Fotoğrafçılık tarihi 1827’de bir güvercin yuvasının görüntüsüyle başladı. Joseph Nicephore Niepce’nin çektiği fotoğrafçılık tarihinin ilk fotoğrafına baktığınızda güvercin yuvasını görmekte oldukça zorlasınız. Bunun başlıca sebebi Niepce’nin o yıllarda kullandığı makinenin diyafram ve enstantane hızını ayarlama şansı olmayışıydı.

Gelişen teknoloji, profesyonel fotoğraf makinalarının sunduğu ‘pozlama’ imkanları ve gelişmiş odaklama özelliği ile bu sorunu ortadan kaldırdı, hatta cebimize kadar soktu. Huawei P20 Pro’da bulunan üçlü Leica kamera, bunun en taze örneklerinden.

Akıllı telefonlarda odaklama özelliği ve etkileri

19. yüzyılın başından beri hayatımızda olan fotoğraf, zaman içerisinde kendi türlerini de oluşturarak tartışılmaz en önemli sanat dallarından bir oldu. İnsanların, her geçen gün gelişen teknolojiyi kullanarak meydana getirdiği bu sanat dalı, kendi profesyonellerini ve sanatçılarını ilk günden beri artarak ortaya çıkarmaya devam ediyor.

Uzun seneler yalnızca fotoğraf makinalarının içinde varlığını sürdüren bu sanat dalı, akıllı telefonların cebimize girmesi ve her gün bu alanda gelişen teknoloji ile artık iplerini koparmaya hazır. Geride bıraktığımız son birkaç sene ise, bu kopuşun kilometre taşları niteliğinde. Sosyal medyanın etkisini her geçen gün arttırdığı günümüzde yapılan paylaşımların sayısı, etki alanı ve en önemlisi de kalitesi doğru orantılı olarak artış gösteriyor.

Çekilen fotoğrafların sayısı ve kalitesindeki yabana atılamayacak olan bu artış, bizlere sunduğu görseller ile yeni bir fotoğraf sanatı dalının varolmaya başladığına dair ipuçlarını da beraberinde getiriyor. Sınırların nereye ulaşacağı merak konusuyken Huawei’nin Leica ile gerçekleştirdiği işbirliğiyle piyasaya sürdüğü P20 Pro’da kullandığı üçlü kamera kullanıcıların profesyonel fotoğrafçı gibi fotoğraf çekmesini mümkün hale getiriyor.

Bunun en önemli kanıtı, olumsuz koşullarda geleneksel akıllı telefonlarla çekilen ve tatmin hissi uyandırmayan görüntüleri rafa kaldırıp, bu koşulların sınırsız yaratıcılığa engel olmasını engelleyecek bir öğeyi bünyesinde barındırması: Yapay Zeka!
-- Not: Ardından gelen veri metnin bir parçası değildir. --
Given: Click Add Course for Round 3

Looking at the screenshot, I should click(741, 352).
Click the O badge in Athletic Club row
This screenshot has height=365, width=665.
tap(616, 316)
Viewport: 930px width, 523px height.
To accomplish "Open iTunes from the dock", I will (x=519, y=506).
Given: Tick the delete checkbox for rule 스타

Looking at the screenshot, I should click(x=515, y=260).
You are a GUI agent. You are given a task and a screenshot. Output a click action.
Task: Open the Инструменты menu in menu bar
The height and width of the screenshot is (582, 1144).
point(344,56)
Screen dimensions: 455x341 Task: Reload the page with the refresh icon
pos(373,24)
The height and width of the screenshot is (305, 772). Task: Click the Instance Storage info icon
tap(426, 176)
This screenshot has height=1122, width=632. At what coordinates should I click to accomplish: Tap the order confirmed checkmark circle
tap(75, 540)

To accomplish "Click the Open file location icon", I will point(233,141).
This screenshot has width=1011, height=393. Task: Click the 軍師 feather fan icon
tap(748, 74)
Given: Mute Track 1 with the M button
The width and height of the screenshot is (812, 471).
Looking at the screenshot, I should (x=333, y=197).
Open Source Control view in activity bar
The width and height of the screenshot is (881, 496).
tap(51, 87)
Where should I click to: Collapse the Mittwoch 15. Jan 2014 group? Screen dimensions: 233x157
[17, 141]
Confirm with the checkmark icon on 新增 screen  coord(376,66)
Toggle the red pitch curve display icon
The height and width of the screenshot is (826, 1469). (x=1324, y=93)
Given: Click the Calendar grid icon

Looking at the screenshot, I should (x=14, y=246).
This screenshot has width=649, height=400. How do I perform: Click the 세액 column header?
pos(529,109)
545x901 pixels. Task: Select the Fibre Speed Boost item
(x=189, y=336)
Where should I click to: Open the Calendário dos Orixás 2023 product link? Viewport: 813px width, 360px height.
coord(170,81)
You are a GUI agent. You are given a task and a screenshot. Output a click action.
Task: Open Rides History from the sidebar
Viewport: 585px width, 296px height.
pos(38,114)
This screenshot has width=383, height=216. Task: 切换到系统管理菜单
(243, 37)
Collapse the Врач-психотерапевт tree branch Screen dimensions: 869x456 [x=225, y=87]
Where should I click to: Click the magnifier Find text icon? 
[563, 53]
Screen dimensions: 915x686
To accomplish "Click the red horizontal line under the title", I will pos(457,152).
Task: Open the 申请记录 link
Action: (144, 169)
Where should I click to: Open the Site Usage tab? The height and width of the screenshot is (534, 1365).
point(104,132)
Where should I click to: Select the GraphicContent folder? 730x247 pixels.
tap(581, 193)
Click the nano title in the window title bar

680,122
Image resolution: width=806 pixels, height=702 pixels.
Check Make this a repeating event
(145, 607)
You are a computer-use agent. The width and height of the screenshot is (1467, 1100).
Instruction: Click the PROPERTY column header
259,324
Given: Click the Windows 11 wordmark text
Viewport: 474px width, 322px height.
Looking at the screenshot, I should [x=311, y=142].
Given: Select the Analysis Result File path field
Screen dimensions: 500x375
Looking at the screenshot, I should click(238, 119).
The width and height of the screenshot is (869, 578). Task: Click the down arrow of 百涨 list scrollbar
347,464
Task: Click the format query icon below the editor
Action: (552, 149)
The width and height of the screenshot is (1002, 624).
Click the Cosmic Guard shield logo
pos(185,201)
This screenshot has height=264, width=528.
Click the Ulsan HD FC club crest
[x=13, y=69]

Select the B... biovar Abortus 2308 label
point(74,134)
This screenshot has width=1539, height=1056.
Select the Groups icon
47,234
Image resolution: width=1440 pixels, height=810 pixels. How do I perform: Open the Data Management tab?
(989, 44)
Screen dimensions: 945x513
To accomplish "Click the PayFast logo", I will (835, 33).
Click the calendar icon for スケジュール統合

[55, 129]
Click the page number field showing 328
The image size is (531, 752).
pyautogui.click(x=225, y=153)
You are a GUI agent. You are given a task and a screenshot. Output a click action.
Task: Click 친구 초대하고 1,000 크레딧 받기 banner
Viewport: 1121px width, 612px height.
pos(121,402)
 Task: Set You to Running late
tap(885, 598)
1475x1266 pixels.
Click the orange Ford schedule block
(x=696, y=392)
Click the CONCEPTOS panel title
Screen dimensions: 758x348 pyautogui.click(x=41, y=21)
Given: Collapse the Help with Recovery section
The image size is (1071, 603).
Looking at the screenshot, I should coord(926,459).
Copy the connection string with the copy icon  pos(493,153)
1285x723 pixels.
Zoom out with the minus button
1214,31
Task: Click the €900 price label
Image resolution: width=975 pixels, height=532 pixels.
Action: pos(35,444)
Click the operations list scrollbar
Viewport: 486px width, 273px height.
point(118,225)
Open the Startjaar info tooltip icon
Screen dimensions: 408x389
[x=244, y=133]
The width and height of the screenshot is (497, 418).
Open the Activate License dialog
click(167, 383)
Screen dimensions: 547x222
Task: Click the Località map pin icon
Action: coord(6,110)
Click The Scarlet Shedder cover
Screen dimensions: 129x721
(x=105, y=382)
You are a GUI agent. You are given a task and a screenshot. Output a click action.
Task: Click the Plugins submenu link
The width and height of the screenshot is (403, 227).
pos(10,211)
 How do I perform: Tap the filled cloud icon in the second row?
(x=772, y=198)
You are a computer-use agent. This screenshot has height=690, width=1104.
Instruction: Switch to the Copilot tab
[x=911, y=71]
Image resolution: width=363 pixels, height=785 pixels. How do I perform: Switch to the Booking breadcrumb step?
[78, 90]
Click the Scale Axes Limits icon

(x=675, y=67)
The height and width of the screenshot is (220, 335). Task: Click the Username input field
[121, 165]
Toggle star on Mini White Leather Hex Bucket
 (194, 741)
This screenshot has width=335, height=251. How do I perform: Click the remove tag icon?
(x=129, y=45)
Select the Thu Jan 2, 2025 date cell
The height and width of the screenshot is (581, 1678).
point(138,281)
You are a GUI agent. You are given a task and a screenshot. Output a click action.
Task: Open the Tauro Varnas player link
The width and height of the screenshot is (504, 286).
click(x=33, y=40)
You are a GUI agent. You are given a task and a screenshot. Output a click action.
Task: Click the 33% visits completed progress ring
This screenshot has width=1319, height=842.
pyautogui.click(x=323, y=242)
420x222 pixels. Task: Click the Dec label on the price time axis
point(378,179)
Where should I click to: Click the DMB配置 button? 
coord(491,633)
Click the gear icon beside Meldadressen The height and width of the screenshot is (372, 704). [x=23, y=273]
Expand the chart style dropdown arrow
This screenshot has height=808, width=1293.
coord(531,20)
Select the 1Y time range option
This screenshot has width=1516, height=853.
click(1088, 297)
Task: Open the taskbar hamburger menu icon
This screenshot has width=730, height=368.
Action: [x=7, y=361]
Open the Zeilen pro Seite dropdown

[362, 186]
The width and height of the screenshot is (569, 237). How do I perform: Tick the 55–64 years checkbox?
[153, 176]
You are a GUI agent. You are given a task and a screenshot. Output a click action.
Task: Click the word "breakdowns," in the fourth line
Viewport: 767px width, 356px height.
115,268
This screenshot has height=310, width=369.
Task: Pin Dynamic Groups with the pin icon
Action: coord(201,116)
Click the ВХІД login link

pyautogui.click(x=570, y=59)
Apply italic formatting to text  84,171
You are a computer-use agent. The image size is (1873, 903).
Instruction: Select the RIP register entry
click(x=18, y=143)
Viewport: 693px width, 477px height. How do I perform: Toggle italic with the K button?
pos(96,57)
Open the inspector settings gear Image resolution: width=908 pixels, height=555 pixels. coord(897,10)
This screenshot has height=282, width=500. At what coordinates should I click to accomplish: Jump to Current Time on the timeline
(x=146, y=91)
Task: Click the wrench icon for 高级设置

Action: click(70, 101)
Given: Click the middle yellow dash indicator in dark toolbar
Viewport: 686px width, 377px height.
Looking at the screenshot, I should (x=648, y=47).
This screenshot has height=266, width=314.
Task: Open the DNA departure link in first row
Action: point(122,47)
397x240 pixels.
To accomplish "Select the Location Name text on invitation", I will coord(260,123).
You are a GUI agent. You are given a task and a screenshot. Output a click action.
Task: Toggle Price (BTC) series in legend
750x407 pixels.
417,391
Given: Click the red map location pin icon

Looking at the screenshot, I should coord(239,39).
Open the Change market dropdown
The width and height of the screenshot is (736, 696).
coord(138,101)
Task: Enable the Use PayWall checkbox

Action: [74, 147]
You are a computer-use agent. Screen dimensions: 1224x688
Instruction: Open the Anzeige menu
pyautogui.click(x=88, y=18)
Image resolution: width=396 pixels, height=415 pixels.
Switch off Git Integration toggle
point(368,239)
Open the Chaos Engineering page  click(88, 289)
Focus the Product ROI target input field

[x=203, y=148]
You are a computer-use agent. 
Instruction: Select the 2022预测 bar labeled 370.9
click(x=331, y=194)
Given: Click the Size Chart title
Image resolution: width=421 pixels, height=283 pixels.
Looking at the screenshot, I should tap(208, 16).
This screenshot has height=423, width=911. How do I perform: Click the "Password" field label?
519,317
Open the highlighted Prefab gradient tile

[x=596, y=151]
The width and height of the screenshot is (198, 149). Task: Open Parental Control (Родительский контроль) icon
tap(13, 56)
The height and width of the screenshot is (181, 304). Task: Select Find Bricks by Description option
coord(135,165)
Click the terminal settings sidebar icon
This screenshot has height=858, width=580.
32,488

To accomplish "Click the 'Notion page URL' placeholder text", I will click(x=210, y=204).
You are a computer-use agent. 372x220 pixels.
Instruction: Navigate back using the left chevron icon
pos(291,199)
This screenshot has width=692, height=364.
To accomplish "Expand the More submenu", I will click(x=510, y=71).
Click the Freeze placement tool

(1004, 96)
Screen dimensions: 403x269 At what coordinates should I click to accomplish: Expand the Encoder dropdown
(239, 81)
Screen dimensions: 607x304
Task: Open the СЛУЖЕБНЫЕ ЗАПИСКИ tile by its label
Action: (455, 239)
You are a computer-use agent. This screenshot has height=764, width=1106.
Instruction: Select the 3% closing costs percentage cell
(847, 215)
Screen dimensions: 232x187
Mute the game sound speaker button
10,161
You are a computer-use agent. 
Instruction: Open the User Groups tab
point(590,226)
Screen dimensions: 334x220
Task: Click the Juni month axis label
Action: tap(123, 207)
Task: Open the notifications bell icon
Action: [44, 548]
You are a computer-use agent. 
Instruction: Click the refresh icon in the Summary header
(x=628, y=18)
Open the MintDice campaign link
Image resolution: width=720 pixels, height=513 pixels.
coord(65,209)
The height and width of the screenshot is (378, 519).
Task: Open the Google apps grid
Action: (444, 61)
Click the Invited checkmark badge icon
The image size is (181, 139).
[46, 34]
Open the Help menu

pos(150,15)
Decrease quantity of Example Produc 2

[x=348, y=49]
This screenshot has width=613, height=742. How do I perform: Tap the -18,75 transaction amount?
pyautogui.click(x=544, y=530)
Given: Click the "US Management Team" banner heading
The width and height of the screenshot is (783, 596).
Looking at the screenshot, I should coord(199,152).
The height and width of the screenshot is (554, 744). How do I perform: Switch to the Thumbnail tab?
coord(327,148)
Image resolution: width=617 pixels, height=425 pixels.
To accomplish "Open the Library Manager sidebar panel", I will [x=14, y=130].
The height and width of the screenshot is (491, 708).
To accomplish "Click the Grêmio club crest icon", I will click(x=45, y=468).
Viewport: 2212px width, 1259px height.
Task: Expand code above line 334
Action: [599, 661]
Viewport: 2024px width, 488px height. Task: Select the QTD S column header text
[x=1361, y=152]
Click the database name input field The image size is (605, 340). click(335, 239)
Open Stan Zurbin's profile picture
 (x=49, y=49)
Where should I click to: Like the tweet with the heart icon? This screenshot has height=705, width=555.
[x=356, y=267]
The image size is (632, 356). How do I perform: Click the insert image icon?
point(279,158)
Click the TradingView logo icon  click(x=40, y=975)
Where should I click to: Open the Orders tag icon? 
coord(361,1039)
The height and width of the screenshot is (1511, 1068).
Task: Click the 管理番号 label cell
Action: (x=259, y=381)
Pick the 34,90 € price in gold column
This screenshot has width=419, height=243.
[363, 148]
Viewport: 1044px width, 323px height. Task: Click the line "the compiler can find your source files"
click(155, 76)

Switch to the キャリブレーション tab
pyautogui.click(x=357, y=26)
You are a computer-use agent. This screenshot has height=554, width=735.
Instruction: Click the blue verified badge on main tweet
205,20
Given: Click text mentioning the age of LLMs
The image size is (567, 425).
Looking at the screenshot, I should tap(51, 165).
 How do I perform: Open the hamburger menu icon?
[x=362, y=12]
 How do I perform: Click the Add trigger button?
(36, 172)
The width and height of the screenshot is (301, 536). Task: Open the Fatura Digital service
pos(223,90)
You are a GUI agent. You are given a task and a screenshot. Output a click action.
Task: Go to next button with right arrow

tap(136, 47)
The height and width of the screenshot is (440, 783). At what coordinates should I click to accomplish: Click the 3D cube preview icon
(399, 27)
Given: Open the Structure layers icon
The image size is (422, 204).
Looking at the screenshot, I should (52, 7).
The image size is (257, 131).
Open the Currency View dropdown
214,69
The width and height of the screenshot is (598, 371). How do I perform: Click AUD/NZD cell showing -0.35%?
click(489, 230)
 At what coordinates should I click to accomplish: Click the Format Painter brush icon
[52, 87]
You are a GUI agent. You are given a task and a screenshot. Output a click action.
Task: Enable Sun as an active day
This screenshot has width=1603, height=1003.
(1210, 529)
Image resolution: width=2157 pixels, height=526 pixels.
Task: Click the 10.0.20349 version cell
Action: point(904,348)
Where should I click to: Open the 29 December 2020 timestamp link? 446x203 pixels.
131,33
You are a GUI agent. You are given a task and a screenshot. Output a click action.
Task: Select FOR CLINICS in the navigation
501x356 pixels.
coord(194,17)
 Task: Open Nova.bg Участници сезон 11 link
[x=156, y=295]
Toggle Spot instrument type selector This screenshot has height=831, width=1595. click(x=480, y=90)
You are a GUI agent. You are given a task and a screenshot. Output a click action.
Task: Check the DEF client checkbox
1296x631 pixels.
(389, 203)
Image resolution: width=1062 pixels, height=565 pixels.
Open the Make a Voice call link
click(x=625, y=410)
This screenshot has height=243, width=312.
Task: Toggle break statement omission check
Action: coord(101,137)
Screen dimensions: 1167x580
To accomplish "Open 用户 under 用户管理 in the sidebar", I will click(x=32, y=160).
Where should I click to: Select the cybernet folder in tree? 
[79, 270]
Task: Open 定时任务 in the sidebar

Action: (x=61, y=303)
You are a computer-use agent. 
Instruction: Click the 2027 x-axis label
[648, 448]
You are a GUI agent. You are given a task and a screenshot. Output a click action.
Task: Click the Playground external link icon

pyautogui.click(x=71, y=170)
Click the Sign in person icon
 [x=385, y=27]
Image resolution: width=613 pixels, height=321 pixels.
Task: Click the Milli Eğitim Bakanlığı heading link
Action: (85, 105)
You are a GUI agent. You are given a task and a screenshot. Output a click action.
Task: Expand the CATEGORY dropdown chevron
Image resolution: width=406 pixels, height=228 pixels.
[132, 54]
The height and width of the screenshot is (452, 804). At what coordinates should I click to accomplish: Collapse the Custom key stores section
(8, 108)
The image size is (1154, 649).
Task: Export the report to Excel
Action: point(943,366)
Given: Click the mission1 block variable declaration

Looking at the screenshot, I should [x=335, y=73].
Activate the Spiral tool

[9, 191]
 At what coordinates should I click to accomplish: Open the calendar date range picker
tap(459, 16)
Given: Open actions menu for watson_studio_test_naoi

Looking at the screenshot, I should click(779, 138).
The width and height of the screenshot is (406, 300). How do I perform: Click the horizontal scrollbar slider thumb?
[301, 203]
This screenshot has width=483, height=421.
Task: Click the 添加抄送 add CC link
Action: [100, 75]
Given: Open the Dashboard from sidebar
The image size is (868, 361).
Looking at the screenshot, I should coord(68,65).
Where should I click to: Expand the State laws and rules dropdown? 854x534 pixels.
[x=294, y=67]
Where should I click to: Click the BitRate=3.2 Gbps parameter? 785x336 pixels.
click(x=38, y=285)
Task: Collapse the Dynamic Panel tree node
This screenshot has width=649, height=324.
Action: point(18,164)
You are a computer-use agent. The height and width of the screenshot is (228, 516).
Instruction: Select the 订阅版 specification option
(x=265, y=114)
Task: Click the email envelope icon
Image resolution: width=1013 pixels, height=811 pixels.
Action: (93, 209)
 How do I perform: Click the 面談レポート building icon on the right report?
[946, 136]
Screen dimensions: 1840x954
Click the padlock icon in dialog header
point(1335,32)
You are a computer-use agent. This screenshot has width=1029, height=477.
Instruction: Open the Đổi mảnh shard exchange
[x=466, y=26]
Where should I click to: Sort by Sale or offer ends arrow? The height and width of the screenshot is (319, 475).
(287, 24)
Profesyonel fotoğrafçılarla aradaki fark kapanıyor

Her ne kadar akıllı telefonların gelişen kamera özellikleri profesyonel moda fotoğrafçıları, yemek stilistleri ve doğa fotoğrafçıları tarafından bugüne kadar ilk seçenek olarak tercih edilmediyse de semi-pro ve non-pro kullanıcılarını zaman zaman onların seviyesine çıkarıyor. Tabii bunu yakalamak her zaman kolay değil.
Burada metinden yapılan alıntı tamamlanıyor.